*Problem requirements:* Within the entries that follow, show each line where the word "options" occurs.

Provided records: Begin

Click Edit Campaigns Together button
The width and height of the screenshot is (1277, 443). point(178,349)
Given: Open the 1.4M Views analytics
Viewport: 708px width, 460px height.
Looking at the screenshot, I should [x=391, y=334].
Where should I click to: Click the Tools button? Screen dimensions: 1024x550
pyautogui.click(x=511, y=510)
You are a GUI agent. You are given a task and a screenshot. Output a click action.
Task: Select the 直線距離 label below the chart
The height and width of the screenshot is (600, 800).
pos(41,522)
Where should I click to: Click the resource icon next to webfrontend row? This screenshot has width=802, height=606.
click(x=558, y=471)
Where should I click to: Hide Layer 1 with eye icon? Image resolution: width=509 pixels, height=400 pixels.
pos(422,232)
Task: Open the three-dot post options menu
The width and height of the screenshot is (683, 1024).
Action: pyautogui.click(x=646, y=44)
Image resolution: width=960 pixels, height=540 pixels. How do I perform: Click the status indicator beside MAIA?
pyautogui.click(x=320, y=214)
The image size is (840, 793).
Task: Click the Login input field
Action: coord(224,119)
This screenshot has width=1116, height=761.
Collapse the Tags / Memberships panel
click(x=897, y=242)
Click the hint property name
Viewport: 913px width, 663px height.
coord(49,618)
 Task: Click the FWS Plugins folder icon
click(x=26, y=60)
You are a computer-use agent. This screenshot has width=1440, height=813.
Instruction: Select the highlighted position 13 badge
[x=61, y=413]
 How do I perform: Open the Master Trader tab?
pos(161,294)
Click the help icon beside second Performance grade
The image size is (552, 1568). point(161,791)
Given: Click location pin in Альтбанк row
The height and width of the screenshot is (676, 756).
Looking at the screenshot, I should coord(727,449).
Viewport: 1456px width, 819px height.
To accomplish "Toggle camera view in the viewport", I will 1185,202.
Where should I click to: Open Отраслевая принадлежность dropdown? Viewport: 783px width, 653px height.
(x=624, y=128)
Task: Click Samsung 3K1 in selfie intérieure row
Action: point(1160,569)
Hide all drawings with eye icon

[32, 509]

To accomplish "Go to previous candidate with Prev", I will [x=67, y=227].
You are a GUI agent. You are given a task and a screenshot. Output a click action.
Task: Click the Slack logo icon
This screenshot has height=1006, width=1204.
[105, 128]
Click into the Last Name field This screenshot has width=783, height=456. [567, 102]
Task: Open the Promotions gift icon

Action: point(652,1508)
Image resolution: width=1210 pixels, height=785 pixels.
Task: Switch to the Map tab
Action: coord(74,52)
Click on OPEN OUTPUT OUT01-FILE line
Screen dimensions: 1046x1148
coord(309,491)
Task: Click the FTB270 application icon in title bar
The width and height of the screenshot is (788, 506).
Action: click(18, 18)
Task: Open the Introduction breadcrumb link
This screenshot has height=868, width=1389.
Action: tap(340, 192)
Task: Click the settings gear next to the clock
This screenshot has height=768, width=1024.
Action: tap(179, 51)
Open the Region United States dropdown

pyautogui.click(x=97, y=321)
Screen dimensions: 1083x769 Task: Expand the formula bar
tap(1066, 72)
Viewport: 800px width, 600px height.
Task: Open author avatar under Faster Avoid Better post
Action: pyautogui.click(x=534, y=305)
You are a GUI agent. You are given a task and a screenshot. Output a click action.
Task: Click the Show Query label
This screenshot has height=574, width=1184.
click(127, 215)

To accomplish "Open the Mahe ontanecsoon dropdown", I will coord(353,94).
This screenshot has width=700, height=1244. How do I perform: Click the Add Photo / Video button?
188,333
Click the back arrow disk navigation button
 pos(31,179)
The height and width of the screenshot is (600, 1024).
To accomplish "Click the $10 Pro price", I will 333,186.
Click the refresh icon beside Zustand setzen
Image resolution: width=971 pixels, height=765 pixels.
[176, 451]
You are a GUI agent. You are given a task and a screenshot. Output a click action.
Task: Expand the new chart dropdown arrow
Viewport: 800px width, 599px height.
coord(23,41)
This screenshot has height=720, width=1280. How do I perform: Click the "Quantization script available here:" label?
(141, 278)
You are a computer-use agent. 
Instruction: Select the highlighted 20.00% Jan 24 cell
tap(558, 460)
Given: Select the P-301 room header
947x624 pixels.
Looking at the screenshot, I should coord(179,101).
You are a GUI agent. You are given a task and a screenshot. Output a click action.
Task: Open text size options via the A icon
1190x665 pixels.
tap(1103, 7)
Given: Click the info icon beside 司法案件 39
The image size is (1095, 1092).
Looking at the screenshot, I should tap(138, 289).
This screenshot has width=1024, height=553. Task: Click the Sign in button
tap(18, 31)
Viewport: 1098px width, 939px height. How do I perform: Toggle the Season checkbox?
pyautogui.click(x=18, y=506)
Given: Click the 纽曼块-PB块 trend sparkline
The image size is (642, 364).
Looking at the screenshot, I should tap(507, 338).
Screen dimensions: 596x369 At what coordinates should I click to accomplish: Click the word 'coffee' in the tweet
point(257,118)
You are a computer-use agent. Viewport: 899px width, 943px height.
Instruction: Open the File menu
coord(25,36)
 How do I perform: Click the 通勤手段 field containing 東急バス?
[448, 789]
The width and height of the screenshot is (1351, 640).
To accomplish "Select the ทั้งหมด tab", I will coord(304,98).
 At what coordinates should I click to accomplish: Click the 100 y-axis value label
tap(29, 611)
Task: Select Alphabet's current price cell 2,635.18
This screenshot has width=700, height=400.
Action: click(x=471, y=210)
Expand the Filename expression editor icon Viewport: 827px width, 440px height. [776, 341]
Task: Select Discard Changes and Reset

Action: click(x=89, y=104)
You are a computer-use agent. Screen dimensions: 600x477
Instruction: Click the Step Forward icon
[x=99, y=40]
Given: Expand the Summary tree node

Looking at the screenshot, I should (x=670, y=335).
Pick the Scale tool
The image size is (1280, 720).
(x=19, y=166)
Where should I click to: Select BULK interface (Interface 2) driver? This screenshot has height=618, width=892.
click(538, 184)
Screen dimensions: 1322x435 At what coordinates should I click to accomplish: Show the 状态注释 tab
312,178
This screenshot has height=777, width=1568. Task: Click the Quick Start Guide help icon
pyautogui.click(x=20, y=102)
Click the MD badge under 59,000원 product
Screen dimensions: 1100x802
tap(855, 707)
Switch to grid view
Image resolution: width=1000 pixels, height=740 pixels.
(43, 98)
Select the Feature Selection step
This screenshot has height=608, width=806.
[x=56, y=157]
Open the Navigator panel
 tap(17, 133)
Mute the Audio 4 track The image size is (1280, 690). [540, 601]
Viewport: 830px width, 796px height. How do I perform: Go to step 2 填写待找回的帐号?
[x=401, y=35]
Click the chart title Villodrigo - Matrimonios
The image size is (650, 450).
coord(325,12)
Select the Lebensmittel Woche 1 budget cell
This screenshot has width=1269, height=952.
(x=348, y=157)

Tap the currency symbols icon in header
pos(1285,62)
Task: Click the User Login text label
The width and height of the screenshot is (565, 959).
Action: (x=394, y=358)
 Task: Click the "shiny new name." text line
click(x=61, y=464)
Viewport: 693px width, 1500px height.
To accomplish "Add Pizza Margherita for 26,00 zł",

Provided records: End

*Answer box:*
Task: Open the three-dot post options menu
Task: Open text size options via the A icon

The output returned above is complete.